Now, don’t get me wrong; I strongly advocate annual and perennial gardening. We have a 5,000-square-foot garden ourselves, along with dozens of fruit trees, vines, and beds. However, over the past decade, we’ve practiced intensive multi-species grazing with cows, sheep, goats, donkeys, pigs, chickens, turkeys, geese, and ducks on our homestead, where we are serious about preparedness and long-term self-sufficiency.

We’ve gardened in years with plenty of rainfall and consecutive years of historic drought, only to watch the crop yields suffer greatly in tough conditions. The livestock, however, grew and sustained us regardless of the weather.

The aim of this two-part article is to share some of what we’ve learned and to encourage readers to consider multi-species livestock grazing, particularly for long-term self-reliance in uncertain times. This article does not include other important sources of animal husbandry that manage, such as rabbits and bees, since we manage those enterprises separately from grazing animals.

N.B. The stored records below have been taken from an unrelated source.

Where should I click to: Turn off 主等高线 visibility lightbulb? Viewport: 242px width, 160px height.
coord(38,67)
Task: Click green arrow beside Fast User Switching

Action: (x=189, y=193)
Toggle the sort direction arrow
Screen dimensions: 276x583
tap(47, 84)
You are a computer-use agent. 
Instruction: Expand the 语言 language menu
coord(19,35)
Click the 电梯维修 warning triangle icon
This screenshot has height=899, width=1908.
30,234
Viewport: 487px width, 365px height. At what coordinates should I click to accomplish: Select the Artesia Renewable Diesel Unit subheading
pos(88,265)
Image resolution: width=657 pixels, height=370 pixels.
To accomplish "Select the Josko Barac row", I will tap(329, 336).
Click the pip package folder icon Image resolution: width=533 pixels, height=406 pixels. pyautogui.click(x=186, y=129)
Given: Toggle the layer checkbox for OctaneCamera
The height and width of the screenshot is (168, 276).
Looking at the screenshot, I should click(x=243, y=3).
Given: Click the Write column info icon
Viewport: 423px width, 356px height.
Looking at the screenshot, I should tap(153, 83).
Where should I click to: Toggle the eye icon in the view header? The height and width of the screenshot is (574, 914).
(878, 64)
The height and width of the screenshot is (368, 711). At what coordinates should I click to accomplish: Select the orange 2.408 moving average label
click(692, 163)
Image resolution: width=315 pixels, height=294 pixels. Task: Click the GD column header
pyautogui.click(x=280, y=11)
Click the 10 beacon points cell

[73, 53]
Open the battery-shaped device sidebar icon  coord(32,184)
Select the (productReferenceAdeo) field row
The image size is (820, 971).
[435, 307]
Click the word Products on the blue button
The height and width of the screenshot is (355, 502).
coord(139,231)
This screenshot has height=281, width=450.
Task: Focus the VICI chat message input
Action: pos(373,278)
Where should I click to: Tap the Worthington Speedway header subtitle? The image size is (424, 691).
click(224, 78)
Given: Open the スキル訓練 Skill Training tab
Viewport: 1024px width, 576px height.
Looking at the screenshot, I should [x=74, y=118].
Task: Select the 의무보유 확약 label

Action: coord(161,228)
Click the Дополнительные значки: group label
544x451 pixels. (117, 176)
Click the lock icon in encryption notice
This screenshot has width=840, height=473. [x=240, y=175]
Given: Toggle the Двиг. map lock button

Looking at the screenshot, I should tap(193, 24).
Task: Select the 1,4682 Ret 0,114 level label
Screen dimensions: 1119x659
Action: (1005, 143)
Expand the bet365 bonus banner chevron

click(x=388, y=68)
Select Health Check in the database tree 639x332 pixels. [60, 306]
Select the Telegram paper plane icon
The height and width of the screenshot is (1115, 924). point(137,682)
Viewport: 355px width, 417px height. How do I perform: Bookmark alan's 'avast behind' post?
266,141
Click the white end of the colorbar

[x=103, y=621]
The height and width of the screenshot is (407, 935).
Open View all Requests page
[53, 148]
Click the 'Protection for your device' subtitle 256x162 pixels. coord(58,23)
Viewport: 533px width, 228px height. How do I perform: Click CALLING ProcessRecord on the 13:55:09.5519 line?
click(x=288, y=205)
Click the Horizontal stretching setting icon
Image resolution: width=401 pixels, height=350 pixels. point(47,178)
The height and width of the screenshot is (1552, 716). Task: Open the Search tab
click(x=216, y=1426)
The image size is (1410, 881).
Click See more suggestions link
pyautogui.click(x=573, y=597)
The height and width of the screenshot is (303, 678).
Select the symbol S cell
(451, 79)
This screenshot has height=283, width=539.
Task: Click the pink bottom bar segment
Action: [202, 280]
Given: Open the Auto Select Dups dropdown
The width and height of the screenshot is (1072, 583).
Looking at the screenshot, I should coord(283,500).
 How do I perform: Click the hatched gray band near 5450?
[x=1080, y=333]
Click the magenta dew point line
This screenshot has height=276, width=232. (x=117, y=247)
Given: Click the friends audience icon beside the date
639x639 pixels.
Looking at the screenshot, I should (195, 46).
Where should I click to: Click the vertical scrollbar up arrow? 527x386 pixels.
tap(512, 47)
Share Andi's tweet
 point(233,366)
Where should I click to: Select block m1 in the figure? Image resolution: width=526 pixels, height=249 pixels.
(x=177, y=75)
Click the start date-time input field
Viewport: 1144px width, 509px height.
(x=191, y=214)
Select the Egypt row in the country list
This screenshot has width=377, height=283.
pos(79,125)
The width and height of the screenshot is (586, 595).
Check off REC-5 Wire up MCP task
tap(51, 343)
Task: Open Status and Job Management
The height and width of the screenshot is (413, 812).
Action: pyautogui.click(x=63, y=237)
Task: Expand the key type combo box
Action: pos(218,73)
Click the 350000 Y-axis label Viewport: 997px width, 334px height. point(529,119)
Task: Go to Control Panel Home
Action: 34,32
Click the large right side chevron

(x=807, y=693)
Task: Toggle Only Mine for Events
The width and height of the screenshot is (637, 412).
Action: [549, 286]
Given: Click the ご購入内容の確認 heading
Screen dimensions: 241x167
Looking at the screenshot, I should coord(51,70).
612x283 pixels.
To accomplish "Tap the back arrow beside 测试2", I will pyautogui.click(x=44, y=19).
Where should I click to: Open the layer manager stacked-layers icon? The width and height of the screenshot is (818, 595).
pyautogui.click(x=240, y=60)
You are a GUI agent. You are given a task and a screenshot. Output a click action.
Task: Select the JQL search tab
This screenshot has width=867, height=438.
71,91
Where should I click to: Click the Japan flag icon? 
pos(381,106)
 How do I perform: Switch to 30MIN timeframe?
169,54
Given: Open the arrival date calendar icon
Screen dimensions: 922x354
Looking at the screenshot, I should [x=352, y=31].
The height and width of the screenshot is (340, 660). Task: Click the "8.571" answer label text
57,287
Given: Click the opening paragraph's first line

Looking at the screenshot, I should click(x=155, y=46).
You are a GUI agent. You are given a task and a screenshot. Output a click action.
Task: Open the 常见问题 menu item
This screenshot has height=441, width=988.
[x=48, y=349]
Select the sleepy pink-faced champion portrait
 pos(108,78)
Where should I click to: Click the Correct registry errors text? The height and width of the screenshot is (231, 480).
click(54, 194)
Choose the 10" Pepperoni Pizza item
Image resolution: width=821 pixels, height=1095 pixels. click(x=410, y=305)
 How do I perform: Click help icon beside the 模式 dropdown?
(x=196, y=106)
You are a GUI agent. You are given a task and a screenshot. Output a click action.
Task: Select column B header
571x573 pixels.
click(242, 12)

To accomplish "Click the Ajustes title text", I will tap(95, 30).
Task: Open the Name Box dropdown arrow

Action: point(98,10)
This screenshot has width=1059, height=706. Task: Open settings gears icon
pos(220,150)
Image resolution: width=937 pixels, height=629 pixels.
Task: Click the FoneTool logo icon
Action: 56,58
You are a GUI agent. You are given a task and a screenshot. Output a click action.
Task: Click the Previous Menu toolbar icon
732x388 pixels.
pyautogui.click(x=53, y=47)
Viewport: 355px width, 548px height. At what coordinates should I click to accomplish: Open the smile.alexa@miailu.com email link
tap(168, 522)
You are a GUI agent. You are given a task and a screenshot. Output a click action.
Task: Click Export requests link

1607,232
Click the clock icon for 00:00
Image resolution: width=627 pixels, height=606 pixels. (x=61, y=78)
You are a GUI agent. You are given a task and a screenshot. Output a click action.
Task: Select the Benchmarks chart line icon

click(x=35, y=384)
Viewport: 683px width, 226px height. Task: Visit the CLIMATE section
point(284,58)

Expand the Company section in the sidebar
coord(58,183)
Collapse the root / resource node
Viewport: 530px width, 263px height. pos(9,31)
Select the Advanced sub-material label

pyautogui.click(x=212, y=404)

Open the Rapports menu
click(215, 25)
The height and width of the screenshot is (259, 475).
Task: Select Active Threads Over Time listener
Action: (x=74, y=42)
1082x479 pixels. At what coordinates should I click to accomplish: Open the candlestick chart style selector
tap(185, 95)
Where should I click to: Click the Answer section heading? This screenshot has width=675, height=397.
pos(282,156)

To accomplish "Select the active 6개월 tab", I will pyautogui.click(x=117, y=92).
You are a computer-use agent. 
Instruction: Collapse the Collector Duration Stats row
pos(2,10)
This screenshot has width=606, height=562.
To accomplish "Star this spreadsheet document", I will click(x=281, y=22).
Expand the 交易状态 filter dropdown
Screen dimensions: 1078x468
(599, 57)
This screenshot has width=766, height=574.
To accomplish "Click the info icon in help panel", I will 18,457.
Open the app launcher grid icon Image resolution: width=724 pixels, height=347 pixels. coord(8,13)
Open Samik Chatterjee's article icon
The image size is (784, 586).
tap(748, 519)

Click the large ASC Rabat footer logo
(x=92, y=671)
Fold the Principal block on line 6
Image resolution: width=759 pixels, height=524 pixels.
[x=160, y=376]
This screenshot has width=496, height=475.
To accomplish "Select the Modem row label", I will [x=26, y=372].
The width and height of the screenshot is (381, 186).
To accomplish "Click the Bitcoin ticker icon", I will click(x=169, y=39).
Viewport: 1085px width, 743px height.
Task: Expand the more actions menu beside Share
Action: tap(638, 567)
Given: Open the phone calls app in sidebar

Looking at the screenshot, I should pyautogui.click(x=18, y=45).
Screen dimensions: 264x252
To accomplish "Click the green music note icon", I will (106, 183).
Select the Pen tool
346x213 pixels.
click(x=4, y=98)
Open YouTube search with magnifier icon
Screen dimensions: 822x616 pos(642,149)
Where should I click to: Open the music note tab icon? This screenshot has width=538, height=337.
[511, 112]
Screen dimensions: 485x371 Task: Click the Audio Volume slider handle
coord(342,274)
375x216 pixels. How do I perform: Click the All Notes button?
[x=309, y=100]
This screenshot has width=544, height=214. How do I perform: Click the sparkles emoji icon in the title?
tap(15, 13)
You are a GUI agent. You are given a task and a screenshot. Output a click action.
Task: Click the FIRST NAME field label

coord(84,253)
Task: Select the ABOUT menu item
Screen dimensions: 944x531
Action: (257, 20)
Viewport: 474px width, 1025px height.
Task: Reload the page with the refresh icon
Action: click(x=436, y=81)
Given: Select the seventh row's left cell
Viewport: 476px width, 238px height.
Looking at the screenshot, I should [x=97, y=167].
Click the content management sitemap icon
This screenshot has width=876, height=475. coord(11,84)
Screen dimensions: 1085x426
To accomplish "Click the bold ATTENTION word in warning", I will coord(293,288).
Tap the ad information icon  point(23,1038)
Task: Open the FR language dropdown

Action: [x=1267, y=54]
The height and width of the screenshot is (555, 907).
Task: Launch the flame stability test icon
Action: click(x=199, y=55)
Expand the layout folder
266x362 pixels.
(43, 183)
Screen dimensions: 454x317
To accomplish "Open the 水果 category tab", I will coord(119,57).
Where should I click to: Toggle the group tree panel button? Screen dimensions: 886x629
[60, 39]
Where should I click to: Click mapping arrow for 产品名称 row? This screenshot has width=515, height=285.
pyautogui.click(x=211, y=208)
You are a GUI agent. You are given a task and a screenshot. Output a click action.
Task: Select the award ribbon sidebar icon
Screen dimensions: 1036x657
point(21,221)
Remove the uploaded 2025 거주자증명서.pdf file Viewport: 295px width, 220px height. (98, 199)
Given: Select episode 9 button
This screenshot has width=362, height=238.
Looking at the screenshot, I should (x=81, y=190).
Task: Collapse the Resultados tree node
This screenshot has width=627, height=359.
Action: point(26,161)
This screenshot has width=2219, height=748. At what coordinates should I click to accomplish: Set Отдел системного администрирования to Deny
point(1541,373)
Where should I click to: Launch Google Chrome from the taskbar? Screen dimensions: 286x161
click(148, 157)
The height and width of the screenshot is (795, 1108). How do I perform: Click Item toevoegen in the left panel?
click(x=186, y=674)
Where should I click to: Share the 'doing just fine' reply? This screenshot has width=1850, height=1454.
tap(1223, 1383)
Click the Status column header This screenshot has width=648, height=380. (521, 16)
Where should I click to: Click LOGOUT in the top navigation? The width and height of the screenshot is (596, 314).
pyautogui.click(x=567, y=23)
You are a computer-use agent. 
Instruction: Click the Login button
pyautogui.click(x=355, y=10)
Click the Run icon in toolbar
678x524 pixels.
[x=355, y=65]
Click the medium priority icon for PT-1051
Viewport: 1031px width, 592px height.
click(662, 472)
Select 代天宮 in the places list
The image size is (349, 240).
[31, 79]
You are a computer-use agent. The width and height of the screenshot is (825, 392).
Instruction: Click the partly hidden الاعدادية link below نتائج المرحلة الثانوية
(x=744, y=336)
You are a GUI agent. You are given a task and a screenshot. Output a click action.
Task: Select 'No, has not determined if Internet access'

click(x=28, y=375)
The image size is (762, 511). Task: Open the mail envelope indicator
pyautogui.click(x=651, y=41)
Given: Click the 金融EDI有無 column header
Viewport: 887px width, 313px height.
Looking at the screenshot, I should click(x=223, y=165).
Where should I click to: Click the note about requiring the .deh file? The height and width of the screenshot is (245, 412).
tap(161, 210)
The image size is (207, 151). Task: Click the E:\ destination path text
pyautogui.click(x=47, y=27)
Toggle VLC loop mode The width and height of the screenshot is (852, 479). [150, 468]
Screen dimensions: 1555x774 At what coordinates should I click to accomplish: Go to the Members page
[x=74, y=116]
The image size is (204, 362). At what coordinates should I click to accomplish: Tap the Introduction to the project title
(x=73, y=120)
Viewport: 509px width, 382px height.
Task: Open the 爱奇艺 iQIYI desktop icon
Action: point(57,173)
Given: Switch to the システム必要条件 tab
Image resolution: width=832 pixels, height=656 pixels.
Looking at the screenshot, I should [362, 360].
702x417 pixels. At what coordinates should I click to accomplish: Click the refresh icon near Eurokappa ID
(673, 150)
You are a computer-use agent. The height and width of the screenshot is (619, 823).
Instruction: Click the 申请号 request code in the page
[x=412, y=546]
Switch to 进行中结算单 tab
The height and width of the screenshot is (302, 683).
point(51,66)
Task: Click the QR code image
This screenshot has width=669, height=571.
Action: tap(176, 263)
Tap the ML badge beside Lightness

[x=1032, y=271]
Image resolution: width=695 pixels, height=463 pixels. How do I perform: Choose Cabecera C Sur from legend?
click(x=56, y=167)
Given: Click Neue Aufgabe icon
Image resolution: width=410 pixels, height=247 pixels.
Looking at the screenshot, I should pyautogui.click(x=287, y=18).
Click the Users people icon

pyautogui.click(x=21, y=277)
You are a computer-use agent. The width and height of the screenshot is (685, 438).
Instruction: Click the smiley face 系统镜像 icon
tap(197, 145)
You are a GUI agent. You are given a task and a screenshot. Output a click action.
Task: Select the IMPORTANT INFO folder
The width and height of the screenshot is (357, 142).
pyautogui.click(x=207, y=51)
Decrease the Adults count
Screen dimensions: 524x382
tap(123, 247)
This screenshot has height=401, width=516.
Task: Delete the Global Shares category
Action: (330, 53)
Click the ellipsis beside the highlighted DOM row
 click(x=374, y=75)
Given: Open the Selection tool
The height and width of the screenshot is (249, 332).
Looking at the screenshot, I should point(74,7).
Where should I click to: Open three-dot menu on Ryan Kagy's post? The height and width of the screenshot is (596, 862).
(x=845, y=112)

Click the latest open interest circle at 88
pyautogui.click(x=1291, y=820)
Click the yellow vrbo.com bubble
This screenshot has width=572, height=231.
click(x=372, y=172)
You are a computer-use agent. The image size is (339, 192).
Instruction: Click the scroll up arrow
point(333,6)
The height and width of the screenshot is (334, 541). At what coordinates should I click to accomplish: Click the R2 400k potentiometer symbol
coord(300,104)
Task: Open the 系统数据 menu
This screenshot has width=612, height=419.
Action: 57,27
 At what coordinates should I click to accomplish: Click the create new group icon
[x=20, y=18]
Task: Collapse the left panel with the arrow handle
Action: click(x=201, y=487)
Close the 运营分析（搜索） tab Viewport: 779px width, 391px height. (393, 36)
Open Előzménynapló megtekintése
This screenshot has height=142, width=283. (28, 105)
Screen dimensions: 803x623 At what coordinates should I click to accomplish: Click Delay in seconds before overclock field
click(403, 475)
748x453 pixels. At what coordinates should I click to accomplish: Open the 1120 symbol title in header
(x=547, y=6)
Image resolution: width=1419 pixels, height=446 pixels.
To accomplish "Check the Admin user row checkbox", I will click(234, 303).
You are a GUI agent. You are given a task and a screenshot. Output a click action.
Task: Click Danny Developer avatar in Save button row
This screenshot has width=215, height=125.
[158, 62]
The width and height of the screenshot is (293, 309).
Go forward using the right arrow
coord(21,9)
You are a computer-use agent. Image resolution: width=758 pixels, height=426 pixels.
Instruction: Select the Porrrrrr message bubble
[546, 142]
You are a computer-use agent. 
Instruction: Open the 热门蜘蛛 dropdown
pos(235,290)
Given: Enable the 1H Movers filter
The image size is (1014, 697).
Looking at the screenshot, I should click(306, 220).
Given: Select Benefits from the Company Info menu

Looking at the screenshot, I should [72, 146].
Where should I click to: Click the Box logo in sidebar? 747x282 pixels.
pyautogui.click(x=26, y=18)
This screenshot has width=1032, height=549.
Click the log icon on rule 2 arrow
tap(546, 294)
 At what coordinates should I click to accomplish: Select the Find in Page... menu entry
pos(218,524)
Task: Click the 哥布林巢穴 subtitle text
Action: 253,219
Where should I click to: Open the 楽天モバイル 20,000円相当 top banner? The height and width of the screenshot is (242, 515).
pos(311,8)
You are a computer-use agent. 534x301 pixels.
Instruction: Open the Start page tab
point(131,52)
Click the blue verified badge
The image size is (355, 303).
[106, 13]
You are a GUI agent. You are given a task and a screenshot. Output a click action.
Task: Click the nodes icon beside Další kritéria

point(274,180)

Multi-Species Grazing Goals for Preppers

I know that many of my readers are preparedness oriented. For that audience, let me begin by stating our goals for multi-species grazing, as they relate to a grid-down scenario. In order of priority, they are:

  1. Maximize use of available land to produce as much food (nutrition) as possible for the long-term.
  2. Ensure operational security of food production by reducing animal noise and ensuring protection.
  3. Minimize labor per calorie produced.
  4. Develop potential for income and/or barter.
  5. Allow animals to use their natural instincts to improve the soil, thereby ensuring our ability to perpetually achieve the previous goals.

Benefits of Multi-Species Rotational Grazing

There are numerous benefits to multi-species grazing, especially for those who start out with rural or mountain properties (rather than pastures) that have marginal grazing land in need of improvement. Of course, it’s well understood that cattle prefer grass over other types of plants, but what if the land has weeds rather than lush pasture? What then?

We can tell you from personal experience that even if you begin with lush pasture, the land will soon be populated with a high density of brush and weeds if only horses are allowed to graze. This is because having only one animal species allows it to graze and quickly re-graze its favorite forages, such as clover, quickly killing the roots and allowing un-grazed weeds to grow and hog sunlight.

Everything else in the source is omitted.